* Exercise description *
Pull out each line of the records holding the string "bubble".
──────────────────────────────
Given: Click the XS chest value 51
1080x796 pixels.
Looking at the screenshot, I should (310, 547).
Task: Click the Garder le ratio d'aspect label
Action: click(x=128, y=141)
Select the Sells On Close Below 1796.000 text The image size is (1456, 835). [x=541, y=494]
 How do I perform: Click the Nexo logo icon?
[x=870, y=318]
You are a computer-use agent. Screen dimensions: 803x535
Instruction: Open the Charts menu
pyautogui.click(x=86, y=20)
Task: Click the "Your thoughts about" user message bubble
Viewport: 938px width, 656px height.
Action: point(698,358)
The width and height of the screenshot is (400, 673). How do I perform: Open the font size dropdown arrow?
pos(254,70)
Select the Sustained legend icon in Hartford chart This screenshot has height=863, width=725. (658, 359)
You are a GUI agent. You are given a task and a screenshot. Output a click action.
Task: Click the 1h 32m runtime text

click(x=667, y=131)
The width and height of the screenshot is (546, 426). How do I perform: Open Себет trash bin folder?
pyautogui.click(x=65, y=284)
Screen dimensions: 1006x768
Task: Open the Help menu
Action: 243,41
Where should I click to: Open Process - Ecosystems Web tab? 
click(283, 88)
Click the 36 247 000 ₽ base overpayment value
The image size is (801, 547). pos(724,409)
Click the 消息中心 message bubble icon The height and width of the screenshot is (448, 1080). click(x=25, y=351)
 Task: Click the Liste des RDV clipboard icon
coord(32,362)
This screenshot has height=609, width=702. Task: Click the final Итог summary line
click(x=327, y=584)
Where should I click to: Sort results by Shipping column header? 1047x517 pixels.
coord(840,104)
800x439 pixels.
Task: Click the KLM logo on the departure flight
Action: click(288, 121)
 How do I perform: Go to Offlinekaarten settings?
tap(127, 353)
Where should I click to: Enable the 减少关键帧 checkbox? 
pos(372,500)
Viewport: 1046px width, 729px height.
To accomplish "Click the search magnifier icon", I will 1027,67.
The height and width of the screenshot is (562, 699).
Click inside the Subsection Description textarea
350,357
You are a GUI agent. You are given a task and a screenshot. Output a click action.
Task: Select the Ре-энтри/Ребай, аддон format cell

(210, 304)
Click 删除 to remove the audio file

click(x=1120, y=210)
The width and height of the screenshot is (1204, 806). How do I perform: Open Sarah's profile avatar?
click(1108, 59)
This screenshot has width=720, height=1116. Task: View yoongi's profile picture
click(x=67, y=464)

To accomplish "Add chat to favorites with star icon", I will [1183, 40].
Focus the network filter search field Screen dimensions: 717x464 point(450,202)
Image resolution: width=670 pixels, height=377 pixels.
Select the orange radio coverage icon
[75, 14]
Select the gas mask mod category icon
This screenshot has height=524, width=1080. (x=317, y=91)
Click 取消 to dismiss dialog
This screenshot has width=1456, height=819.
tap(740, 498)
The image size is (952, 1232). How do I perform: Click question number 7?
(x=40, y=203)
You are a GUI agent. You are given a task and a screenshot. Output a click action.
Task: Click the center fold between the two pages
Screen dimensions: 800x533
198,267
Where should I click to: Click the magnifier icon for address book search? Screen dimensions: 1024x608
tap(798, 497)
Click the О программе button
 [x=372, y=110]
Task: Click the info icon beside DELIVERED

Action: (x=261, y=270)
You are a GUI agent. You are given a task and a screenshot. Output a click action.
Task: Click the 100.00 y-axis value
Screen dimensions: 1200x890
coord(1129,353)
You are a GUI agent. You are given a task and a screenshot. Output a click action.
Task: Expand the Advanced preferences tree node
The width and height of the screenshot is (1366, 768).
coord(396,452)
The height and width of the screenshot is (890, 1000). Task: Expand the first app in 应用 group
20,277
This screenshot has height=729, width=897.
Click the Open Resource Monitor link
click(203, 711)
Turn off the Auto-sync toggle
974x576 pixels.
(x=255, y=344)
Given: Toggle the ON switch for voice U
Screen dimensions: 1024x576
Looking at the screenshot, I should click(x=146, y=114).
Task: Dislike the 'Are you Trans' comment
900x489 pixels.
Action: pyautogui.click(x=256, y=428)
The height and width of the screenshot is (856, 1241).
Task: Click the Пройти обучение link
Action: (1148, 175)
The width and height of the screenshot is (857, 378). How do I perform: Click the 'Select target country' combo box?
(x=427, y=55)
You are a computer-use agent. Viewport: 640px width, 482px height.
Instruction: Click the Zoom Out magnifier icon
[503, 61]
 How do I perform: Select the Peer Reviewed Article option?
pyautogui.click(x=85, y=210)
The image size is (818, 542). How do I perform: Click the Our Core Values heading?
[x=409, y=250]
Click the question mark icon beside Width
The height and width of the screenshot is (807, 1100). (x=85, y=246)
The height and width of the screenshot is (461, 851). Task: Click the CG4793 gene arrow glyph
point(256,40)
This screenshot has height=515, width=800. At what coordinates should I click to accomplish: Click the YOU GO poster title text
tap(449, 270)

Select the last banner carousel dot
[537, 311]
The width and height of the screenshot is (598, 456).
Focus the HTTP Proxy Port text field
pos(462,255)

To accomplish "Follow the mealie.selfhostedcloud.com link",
──────────────────────────────
* Exercise response *
Task: Click the "Your thoughts about" user message bubble
Click the 消息中心 message bubble icon The height and width of the screenshot is (448, 1080). click(x=25, y=351)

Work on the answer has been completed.